Opferkennung ist der Prozess innerhalb eines Sicherheitssystems, der darauf abzielt, eine Entität, sei es ein Benutzer, ein System oder ein Datenobjekt, als Ziel oder primäre Quelle eines Cyberangriffs oder einer Sicherheitsverletzung zu identifizieren. Diese Identifikation stützt sich auf die Analyse von Zugriffsmustern, ungewöhnlichen Interaktionen oder die Reaktion auf spezifische Angriffsvektoren.
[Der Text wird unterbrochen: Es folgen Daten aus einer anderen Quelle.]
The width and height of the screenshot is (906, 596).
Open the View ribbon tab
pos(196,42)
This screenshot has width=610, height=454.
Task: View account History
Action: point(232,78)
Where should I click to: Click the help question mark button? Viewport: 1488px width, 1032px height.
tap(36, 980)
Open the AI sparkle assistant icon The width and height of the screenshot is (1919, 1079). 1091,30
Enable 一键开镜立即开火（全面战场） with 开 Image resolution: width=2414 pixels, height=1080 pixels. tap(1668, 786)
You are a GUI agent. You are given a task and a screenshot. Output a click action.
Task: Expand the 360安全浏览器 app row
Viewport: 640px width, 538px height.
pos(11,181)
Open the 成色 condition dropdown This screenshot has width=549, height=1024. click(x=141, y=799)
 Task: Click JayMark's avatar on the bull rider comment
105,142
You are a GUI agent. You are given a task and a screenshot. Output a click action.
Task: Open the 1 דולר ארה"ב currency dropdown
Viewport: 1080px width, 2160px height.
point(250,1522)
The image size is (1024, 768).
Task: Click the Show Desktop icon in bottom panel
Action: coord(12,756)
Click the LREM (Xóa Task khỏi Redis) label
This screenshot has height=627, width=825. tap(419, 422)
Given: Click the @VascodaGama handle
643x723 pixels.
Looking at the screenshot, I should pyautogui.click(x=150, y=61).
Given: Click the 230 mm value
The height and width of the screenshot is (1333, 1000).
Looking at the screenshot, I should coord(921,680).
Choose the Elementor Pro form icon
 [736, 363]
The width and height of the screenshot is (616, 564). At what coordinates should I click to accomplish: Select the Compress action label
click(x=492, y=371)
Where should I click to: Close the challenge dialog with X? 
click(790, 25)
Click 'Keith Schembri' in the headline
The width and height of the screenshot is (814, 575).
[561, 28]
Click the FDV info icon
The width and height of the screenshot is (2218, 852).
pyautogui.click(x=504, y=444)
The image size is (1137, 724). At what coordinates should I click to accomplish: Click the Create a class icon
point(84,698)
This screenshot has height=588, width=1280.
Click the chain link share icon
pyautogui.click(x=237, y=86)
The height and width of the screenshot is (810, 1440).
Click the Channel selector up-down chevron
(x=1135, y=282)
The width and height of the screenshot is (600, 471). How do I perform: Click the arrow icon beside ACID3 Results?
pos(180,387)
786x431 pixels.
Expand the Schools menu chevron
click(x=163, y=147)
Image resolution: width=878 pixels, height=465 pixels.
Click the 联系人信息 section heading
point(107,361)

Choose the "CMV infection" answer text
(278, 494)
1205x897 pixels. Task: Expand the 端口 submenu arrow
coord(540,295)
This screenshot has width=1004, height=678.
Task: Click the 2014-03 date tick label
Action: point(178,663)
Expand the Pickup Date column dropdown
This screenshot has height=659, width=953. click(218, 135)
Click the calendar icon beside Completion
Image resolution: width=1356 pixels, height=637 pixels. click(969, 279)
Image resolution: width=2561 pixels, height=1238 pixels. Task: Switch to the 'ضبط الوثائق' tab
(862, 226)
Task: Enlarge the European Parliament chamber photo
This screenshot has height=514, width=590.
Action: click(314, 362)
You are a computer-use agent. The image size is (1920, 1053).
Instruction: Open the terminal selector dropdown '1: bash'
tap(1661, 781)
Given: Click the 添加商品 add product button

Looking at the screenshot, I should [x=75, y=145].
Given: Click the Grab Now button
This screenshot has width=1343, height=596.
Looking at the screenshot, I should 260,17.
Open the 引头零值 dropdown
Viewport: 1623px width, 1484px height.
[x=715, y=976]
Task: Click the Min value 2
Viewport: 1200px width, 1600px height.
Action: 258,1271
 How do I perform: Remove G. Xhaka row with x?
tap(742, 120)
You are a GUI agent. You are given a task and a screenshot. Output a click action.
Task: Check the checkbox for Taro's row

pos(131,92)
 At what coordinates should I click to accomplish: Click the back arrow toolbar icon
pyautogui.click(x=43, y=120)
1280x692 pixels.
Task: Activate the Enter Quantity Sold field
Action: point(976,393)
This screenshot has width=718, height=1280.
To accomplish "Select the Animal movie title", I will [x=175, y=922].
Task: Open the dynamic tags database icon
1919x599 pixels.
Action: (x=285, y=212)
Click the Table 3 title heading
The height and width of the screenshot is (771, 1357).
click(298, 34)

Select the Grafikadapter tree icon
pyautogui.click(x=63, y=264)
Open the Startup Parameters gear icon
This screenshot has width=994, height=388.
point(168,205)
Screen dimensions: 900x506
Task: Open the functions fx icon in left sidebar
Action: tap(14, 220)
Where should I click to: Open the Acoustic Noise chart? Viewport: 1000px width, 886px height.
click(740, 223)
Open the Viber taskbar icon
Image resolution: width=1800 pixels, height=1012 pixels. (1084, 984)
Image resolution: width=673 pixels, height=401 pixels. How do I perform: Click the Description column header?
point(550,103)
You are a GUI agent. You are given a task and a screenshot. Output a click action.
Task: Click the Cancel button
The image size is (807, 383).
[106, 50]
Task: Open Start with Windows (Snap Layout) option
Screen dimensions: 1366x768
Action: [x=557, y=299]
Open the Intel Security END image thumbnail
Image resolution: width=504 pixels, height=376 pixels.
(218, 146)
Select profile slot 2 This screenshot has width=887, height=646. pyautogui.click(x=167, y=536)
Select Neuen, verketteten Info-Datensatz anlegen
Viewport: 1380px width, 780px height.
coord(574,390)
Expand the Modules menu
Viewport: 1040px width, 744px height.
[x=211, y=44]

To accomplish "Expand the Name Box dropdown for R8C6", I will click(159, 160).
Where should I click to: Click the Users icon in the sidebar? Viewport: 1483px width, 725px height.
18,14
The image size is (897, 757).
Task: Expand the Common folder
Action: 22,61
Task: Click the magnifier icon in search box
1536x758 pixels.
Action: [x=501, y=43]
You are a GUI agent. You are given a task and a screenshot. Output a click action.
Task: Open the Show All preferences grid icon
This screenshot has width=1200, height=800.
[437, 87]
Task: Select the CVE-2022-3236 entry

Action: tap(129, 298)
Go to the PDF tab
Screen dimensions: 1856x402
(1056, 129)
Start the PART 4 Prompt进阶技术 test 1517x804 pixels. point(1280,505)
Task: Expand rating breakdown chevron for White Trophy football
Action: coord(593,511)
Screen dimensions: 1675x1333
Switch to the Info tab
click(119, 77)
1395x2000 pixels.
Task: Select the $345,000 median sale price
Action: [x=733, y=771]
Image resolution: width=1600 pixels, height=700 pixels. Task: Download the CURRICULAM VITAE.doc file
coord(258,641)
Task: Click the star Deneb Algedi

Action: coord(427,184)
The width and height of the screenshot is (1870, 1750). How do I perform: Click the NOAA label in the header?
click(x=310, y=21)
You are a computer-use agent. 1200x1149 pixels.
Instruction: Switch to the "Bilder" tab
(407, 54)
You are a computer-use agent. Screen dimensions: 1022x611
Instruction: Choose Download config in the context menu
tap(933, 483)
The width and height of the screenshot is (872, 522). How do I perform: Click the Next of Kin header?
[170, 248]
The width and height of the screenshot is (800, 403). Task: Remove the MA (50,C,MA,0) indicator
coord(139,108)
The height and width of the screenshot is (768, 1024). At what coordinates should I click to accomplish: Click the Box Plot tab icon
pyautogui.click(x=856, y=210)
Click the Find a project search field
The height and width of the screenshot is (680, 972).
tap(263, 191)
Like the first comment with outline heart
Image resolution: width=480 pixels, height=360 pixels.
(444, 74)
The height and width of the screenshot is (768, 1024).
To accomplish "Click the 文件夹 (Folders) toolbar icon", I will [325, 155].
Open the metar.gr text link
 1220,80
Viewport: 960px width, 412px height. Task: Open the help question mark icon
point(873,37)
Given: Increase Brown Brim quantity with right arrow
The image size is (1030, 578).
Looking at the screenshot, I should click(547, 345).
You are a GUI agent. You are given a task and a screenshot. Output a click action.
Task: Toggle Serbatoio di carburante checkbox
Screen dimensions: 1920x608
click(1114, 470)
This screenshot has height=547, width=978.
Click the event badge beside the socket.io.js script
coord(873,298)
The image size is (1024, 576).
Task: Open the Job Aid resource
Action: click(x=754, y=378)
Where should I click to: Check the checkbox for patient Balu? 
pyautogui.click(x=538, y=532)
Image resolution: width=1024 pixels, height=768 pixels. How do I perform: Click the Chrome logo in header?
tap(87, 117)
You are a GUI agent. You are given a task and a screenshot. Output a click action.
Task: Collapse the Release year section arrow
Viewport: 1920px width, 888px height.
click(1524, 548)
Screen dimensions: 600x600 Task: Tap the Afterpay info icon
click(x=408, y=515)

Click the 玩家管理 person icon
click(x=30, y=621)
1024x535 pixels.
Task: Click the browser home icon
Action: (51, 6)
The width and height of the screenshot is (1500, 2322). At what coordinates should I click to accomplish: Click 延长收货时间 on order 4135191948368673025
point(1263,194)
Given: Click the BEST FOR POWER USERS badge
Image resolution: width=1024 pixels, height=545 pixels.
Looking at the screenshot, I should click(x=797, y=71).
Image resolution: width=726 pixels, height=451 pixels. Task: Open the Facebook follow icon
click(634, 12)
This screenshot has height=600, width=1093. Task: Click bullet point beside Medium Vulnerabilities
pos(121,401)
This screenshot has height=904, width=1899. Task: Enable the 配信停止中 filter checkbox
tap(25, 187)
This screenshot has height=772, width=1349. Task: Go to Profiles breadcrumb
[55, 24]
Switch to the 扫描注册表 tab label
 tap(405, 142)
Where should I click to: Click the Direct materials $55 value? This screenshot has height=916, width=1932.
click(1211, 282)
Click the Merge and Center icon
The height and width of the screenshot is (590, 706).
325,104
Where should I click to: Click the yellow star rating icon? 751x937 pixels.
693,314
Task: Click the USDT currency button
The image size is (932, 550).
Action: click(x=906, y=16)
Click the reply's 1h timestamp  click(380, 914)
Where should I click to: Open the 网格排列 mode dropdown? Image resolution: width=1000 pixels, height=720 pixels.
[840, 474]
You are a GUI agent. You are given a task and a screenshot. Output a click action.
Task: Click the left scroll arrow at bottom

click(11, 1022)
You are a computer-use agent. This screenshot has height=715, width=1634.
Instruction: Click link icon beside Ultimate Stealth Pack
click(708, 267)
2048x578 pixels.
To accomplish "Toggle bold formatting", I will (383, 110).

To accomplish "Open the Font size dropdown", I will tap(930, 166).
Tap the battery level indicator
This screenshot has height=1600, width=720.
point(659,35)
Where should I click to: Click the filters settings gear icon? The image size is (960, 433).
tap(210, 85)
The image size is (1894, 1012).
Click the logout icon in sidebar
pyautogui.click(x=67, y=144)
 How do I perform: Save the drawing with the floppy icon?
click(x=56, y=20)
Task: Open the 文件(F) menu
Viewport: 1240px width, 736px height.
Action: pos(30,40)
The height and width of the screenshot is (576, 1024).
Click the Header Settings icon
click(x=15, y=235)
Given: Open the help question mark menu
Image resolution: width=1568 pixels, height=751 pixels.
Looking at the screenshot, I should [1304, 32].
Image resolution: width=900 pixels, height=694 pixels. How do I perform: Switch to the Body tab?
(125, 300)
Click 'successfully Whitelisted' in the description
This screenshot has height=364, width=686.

Eine akkurate Opferkennung ist Voraussetzung für eine gezielte Eindämmung und Reaktion auf den Vorfall.
Indikation
Die spezifischen Merkmale oder Aktionen, die auf eine erhöhte Anfälligkeit oder eine aktive Zielauswahl durch einen Akteur hindeuten.
Reaktion
Die unmittelbare Folge der Identifizierung eines Opfers ist die Aktivierung spezifischer Schutzmaßnahmen oder die Isolation der betroffenen Ressource zur Schadensbegrenzung.
Etymologie
Eine Zusammenstellung der Wörter Opfer und Kennung, was die Feststellung der Identität des angegriffenen Ziels beschreibt.